Saved entries
※

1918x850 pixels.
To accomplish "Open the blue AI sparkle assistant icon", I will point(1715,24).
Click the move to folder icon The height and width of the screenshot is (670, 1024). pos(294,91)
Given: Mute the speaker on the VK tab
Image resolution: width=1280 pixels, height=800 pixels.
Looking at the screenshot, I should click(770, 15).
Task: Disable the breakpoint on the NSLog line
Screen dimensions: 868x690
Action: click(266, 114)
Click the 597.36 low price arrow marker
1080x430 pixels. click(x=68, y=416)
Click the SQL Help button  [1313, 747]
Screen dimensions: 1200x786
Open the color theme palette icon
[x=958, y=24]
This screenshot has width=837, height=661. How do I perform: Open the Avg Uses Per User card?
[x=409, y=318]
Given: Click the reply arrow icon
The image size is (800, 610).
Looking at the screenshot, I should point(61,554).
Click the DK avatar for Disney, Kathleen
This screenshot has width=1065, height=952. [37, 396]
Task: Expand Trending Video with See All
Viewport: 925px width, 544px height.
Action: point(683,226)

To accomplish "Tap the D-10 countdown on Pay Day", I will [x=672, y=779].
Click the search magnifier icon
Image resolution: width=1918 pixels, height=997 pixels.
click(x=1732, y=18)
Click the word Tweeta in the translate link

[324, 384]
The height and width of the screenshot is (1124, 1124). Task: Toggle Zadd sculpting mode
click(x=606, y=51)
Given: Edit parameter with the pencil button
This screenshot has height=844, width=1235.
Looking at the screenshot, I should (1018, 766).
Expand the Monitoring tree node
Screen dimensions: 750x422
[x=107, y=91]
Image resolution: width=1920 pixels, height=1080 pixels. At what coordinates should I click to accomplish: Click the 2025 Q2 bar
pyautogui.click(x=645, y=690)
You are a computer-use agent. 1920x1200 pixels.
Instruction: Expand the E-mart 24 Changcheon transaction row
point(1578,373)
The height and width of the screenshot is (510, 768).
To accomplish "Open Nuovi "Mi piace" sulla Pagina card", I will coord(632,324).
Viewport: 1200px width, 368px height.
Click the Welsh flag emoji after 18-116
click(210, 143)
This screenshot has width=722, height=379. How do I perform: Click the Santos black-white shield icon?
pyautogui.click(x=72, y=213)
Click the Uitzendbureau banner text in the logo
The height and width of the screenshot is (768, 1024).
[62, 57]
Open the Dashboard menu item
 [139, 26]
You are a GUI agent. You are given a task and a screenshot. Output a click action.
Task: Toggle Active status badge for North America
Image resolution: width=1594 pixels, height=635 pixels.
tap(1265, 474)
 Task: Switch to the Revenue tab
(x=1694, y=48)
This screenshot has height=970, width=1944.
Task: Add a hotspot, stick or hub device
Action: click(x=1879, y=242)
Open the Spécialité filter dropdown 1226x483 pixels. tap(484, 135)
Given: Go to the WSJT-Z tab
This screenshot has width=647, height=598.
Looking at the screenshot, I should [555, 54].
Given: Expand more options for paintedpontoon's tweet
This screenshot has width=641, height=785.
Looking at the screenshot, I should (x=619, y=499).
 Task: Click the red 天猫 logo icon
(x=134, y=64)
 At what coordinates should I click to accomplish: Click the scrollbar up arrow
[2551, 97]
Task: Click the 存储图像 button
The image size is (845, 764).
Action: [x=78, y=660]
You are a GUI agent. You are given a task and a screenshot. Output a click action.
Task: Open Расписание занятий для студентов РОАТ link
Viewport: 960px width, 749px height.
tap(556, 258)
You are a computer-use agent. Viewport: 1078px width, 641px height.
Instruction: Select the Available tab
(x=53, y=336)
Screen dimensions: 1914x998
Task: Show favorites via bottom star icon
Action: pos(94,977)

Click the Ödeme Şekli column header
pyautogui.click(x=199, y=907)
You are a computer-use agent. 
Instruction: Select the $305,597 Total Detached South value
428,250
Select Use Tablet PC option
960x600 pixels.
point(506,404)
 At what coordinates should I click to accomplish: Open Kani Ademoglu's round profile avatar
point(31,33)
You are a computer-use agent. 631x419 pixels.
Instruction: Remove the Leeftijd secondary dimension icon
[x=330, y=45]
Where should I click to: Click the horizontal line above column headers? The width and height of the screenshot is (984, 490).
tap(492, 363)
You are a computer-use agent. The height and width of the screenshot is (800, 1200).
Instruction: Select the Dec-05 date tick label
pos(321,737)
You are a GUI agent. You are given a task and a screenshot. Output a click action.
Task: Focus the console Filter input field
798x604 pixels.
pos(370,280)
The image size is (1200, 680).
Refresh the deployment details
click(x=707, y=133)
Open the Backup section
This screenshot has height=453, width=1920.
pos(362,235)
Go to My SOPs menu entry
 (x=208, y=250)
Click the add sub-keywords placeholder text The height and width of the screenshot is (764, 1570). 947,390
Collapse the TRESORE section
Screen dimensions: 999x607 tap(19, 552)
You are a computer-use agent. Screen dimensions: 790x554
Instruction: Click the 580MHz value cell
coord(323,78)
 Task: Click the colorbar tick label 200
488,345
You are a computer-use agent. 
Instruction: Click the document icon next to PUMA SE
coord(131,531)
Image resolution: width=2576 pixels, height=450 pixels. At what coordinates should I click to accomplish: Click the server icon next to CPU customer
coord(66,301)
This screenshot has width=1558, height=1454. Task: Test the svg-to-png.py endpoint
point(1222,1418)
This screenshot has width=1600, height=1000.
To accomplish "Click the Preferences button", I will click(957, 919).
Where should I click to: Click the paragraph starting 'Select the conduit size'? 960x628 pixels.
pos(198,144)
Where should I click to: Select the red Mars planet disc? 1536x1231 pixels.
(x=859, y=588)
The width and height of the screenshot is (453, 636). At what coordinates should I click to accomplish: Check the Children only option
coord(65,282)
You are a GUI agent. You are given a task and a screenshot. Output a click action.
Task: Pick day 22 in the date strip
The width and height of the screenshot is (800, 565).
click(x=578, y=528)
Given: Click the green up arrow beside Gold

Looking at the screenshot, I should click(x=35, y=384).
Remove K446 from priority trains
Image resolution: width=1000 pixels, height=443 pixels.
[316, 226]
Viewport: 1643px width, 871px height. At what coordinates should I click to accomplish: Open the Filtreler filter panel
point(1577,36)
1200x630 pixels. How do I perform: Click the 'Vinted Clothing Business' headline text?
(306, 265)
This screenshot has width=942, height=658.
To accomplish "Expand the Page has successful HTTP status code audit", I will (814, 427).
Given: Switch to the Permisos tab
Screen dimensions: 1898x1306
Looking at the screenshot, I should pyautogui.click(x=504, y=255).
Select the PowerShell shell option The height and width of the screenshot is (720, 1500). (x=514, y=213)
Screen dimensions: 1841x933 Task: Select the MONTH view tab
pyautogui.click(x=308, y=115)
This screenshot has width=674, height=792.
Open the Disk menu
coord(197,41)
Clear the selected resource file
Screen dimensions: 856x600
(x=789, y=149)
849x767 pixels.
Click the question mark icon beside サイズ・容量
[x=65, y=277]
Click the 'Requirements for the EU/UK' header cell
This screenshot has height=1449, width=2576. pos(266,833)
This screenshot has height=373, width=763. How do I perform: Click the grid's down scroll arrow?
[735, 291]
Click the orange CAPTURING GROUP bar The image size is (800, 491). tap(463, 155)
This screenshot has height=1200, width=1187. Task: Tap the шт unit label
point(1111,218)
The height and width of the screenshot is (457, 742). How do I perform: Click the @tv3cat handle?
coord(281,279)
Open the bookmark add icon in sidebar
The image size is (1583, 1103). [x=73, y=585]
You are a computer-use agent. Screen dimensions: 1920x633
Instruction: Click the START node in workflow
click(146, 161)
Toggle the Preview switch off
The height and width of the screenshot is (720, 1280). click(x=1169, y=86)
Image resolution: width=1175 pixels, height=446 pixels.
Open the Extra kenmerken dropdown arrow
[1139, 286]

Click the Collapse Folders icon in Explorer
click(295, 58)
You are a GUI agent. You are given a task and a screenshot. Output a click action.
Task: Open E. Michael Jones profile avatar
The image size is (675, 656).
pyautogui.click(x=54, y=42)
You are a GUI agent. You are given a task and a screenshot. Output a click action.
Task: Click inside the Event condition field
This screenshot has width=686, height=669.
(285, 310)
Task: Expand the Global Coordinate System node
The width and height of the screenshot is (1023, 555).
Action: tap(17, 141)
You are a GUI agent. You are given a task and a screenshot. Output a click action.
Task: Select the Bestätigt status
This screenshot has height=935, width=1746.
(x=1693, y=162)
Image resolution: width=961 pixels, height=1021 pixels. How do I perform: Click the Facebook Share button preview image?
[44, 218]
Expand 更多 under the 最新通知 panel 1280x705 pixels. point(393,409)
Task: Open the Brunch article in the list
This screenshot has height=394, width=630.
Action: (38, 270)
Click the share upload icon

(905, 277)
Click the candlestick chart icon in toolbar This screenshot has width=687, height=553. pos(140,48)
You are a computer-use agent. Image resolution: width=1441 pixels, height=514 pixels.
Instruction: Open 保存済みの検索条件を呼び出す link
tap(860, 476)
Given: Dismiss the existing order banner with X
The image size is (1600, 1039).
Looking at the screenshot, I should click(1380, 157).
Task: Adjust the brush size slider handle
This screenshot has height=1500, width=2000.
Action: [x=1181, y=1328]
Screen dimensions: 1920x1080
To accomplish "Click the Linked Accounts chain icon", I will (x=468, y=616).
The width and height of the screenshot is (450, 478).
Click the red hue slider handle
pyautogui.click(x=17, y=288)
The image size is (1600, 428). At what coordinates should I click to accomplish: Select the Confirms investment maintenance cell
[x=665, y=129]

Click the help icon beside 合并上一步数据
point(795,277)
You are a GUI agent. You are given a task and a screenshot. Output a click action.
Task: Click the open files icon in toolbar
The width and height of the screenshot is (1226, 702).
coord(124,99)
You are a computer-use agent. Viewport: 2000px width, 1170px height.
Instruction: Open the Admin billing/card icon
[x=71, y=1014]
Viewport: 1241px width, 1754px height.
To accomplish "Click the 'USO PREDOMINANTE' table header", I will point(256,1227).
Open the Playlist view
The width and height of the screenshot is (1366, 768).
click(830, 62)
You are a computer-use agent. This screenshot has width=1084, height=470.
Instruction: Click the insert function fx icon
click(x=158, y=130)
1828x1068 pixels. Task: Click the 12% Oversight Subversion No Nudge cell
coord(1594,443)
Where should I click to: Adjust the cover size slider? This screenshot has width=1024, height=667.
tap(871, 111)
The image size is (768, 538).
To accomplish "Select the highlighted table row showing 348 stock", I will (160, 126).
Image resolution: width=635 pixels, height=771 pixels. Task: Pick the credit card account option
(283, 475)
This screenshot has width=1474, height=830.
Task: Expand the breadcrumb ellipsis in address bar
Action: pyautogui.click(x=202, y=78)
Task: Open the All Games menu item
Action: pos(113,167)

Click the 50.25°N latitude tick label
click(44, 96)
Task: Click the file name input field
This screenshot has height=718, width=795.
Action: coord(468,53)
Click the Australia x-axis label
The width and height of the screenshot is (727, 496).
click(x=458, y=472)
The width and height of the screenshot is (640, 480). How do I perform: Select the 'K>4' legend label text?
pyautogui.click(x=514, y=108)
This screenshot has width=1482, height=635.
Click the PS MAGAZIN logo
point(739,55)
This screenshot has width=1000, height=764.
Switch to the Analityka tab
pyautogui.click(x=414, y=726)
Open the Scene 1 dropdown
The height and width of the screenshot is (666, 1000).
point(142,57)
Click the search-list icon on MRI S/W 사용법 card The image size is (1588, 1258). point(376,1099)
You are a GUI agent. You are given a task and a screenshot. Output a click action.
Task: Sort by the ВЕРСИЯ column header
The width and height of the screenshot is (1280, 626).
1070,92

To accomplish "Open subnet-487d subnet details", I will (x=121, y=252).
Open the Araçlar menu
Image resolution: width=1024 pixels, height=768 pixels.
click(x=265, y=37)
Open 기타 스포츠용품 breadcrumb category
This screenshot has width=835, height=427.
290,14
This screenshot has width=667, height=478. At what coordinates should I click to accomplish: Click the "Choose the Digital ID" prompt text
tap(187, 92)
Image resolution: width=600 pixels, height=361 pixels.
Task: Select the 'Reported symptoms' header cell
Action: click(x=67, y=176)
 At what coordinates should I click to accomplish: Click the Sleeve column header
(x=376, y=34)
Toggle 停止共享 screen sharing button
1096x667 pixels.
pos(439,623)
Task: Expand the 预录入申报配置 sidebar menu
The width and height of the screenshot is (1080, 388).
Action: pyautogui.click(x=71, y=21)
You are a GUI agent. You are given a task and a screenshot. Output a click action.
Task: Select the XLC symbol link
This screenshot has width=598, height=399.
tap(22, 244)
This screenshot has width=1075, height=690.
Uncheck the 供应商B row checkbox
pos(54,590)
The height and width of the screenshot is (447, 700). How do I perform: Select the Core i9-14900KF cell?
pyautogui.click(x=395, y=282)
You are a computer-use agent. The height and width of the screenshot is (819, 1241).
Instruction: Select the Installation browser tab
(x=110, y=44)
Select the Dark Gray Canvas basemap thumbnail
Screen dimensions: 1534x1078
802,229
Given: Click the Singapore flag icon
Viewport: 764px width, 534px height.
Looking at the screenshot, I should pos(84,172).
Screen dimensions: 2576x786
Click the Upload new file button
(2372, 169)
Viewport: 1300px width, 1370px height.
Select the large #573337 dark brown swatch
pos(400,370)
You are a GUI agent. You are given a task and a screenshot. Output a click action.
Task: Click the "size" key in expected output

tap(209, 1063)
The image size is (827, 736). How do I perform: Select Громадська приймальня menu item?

※

[DIRECTIONS FOR THIS TASK]
Look through the entries and copy every line in which the string "field" appears.

[RESPONSE]
Task: Focus the console Filter input field
Task: Click inside the Event condition field
Task: Click the file name input field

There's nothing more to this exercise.